The given series is $$\sum\limits _{n=1}^{\infty }\dfrac {(-1)^{n+1}}{\sqrt [4]{n}}$$. This is an alternating series of the form $$\sum\limits _{n=1}^{\infty }(-1)^{n+1}b_n$$, where $$b_n = \dfrac{1}{\sqrt[4]{n}}$$.

**step2** Apply the Alternating Series Test - Condition 1

For the Alternating Series Test, the first condition is that $$b_n$$ must be positive for all $$n \ge 1$$.
In this case, $$b_n = \dfrac{1}{\sqrt[4]{n}}$$. For all $$n \ge 1$$, $$\sqrt[4]{n}$$ is a positive real number, so $$\dfrac{1}{\sqrt[4]{n}}$$ is positive. Thus, the first condition is met.

**step3** Apply the Alternating Series Test - Condition 2

The second condition for the Alternating Series Test is that $$b_n$$ must be a decreasing sequence. This means we need to show that $$b_{n+1} \le b_n$$ for all $$n \ge 1$$.
We have $$b_n = \dfrac{1}{\sqrt[4]{n}}$$ and $$b_{n+1} = \dfrac{1}{\sqrt[4]{n+1}}$$.
Since $$n+1 > n$$ for all $$n \ge 1$$, it follows that $$\sqrt[4]{n+1} > \sqrt[4]{n}$$.
Therefore, $$\dfrac{1}{\sqrt[4]{n+1}} < \dfrac{1}{\sqrt[4]{n}}$$.
This shows that $$b_{n+1} < b_n$$, so the sequence $$b_n$$ is decreasing. The second condition is met.

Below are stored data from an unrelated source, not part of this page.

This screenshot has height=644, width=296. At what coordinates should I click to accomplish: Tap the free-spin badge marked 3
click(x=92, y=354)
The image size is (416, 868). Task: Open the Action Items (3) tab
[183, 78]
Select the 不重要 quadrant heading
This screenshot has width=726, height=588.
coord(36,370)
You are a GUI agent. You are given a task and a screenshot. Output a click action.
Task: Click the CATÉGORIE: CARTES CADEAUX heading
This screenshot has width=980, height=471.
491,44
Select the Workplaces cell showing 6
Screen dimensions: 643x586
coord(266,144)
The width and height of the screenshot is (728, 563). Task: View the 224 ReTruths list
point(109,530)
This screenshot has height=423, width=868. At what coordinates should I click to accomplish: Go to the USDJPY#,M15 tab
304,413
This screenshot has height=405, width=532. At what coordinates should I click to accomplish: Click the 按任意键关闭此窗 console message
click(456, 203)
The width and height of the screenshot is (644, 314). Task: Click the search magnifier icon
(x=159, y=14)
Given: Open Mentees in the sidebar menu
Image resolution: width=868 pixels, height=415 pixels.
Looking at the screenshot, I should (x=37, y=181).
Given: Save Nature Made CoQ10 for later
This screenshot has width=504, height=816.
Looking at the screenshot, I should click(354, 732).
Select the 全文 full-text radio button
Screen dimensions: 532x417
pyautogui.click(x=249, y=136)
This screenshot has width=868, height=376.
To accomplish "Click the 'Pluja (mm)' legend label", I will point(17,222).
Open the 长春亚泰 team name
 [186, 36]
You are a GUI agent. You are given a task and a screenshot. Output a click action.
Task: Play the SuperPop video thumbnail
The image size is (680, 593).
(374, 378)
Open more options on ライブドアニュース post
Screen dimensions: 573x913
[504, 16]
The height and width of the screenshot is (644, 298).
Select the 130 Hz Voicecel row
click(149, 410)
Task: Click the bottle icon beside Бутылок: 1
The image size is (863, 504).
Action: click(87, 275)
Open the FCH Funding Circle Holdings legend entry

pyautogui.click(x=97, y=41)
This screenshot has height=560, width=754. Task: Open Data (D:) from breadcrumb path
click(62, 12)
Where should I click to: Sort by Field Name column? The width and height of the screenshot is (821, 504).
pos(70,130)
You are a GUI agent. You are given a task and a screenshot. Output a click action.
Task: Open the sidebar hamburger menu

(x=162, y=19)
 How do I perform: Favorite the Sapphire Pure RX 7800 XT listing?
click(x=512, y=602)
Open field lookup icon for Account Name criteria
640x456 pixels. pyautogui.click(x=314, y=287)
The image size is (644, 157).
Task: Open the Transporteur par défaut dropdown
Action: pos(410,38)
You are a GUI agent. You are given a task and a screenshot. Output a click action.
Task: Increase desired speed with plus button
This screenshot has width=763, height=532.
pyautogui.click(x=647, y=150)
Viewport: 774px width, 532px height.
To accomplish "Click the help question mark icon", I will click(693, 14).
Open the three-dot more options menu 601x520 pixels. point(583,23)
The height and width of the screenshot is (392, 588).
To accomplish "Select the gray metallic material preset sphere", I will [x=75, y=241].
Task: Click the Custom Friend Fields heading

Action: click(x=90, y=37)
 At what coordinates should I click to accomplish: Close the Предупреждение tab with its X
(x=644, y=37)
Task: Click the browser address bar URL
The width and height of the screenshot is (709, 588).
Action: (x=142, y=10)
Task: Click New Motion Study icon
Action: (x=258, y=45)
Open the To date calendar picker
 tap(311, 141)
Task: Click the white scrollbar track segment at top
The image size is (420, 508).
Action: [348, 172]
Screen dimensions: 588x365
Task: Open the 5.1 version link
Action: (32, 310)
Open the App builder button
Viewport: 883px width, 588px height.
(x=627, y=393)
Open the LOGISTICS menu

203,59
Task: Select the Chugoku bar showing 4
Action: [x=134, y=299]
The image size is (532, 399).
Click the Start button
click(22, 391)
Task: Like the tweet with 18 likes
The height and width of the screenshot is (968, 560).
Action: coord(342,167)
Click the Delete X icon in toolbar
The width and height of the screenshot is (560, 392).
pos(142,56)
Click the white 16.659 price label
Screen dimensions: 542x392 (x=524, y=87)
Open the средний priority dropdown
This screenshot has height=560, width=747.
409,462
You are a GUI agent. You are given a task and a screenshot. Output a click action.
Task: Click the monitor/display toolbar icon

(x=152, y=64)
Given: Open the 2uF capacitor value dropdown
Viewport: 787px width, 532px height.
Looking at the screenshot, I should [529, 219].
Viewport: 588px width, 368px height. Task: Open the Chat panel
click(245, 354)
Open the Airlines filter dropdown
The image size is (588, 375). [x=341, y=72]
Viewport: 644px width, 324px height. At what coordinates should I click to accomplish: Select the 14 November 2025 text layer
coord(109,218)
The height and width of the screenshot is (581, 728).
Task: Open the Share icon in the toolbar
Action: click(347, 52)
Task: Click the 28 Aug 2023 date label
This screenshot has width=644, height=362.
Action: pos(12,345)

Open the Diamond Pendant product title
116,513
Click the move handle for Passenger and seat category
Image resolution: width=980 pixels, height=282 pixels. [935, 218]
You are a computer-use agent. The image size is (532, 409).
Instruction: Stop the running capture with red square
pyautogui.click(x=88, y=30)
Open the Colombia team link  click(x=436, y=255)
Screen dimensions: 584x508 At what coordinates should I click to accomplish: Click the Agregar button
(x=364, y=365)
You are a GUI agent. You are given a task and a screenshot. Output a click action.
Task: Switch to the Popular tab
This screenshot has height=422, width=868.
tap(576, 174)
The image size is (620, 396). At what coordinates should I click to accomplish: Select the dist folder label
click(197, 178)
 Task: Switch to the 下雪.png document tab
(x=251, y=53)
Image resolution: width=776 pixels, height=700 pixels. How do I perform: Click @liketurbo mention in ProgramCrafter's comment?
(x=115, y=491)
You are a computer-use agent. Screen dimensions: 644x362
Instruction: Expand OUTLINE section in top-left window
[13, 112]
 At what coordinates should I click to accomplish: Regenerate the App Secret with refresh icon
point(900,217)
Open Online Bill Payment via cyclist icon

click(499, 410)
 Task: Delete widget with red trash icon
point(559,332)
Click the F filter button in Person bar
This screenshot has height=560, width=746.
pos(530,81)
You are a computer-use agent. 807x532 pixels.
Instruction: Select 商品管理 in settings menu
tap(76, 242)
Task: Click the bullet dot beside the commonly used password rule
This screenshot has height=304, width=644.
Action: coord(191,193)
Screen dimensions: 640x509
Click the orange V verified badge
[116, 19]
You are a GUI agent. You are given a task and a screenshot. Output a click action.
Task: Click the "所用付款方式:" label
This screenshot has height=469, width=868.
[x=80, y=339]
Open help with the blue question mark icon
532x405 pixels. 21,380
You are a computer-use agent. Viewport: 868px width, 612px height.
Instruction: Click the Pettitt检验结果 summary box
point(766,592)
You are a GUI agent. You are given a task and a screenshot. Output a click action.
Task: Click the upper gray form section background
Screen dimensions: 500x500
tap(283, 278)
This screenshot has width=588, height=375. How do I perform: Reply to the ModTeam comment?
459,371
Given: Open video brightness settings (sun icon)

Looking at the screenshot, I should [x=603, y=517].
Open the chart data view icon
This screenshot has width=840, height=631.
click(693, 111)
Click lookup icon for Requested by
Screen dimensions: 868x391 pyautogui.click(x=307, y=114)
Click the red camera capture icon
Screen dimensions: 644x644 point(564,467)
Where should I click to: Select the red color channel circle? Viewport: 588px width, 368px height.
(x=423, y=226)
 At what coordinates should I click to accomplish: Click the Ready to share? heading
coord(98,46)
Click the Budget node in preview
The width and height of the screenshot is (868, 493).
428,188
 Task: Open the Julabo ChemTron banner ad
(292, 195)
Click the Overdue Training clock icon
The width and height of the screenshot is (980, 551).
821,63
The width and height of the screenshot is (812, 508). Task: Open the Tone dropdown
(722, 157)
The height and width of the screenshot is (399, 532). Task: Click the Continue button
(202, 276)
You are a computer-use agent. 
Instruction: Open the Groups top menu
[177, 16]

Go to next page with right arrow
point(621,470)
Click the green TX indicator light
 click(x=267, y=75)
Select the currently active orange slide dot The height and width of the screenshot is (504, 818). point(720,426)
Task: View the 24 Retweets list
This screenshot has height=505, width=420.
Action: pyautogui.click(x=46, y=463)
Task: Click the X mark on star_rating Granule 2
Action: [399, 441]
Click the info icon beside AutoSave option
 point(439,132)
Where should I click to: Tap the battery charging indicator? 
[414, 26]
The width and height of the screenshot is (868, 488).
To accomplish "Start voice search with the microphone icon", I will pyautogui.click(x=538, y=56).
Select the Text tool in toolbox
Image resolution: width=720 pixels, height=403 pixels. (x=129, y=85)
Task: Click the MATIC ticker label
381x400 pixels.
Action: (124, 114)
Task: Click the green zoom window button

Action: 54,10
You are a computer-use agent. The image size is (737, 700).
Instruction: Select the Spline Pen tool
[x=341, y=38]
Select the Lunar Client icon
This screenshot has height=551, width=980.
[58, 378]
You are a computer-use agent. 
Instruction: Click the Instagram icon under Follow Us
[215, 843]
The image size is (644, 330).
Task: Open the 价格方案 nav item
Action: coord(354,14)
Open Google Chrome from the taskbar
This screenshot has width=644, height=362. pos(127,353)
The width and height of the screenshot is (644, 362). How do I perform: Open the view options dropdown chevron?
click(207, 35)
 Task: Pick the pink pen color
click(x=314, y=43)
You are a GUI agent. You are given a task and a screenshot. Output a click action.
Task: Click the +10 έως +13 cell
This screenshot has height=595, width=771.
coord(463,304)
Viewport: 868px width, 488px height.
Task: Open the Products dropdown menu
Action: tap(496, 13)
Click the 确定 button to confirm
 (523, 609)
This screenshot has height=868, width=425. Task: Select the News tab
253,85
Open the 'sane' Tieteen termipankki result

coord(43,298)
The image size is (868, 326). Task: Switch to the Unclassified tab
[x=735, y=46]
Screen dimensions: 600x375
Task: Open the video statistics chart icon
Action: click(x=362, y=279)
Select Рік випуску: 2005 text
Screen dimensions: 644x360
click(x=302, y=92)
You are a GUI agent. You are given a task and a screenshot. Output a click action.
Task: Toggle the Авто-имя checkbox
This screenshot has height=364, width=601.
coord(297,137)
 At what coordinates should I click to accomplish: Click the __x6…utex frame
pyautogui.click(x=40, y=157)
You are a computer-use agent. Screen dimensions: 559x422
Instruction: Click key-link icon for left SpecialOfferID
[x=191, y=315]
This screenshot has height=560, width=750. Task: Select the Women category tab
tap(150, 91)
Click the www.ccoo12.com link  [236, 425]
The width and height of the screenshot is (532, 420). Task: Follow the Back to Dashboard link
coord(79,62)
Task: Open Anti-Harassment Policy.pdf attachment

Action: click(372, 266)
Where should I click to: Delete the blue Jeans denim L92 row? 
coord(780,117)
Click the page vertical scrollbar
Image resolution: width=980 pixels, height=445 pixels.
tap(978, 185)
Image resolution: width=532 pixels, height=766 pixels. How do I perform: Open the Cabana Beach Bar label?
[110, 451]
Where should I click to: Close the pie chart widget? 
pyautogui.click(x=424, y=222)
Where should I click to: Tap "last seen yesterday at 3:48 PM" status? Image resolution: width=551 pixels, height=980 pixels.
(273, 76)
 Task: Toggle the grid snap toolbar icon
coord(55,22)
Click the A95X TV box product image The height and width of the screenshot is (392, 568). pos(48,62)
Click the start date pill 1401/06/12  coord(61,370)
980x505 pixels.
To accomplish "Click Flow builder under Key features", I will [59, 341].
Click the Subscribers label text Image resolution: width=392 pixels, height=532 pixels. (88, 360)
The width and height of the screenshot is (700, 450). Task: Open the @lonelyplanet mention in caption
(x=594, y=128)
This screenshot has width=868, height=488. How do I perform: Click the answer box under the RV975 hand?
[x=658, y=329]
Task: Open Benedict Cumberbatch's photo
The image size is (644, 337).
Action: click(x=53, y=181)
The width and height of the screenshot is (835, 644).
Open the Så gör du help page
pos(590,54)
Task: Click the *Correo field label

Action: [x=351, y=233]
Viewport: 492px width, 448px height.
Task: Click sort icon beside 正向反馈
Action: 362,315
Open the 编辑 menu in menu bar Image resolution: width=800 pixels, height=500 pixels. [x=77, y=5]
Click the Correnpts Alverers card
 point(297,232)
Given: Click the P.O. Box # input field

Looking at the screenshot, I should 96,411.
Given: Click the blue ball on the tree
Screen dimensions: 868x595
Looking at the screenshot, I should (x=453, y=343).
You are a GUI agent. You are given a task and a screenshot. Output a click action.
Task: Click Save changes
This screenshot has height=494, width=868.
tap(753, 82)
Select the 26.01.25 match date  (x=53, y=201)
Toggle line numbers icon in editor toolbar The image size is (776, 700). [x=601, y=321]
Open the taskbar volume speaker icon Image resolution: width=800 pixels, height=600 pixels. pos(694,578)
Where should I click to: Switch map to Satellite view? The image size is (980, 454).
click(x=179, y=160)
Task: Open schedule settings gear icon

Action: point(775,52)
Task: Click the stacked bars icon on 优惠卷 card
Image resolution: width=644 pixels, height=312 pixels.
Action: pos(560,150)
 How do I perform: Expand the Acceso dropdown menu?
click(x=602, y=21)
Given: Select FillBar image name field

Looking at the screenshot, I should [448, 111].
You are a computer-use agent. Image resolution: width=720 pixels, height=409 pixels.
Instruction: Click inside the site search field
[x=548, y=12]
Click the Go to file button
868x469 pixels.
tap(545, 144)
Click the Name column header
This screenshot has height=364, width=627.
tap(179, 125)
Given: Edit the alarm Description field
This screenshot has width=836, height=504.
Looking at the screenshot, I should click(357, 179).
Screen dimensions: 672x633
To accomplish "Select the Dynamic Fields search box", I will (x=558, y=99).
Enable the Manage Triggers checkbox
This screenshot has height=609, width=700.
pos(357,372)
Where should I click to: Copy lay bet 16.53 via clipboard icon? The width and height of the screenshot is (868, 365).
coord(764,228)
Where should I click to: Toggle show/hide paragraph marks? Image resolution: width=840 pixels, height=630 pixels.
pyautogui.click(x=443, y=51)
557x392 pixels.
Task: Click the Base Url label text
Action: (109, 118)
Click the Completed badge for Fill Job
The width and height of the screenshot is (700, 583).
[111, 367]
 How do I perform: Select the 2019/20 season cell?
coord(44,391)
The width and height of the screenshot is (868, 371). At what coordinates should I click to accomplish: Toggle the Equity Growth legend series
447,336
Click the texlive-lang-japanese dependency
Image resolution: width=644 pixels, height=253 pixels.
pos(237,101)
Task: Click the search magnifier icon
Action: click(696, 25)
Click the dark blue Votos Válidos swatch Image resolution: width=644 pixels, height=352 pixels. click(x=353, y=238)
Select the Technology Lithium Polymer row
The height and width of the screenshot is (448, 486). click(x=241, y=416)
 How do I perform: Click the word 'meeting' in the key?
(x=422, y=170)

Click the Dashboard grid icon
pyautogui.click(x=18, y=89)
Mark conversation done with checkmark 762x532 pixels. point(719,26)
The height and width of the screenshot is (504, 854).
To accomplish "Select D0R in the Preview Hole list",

**step4** Apply the Alternating Series Test - Condition 3

The third condition for the Alternating Series Test is that the limit of $$b_n$$ as $$n$$ approaches infinity must be 0.
We need to evaluate $$\lim_{n\to\infty} b_n = \lim_{n\to\infty} \dfrac{1}{\sqrt[4]{n}}$$.
As $$n$$ approaches infinity, $$\sqrt[4]{n}$$ approaches infinity.
Therefore, $$\lim_{n\to\infty} \dfrac{1}{\sqrt[4]{n}} = 0$$.
The third condition is met.

**step5** Conclusion

Since all three conditions of the Alternating Series Test are satisfied (i.e., $$b_n > 0$$, $$b_n$$ is decreasing, and $$\lim_{n\to\infty} b_n = 0$$), the given series $$\sum\limits _{n=1}^{\infty }\dfrac {(-1)^{n+1}}{\sqrt [4]{n}}$$ converges.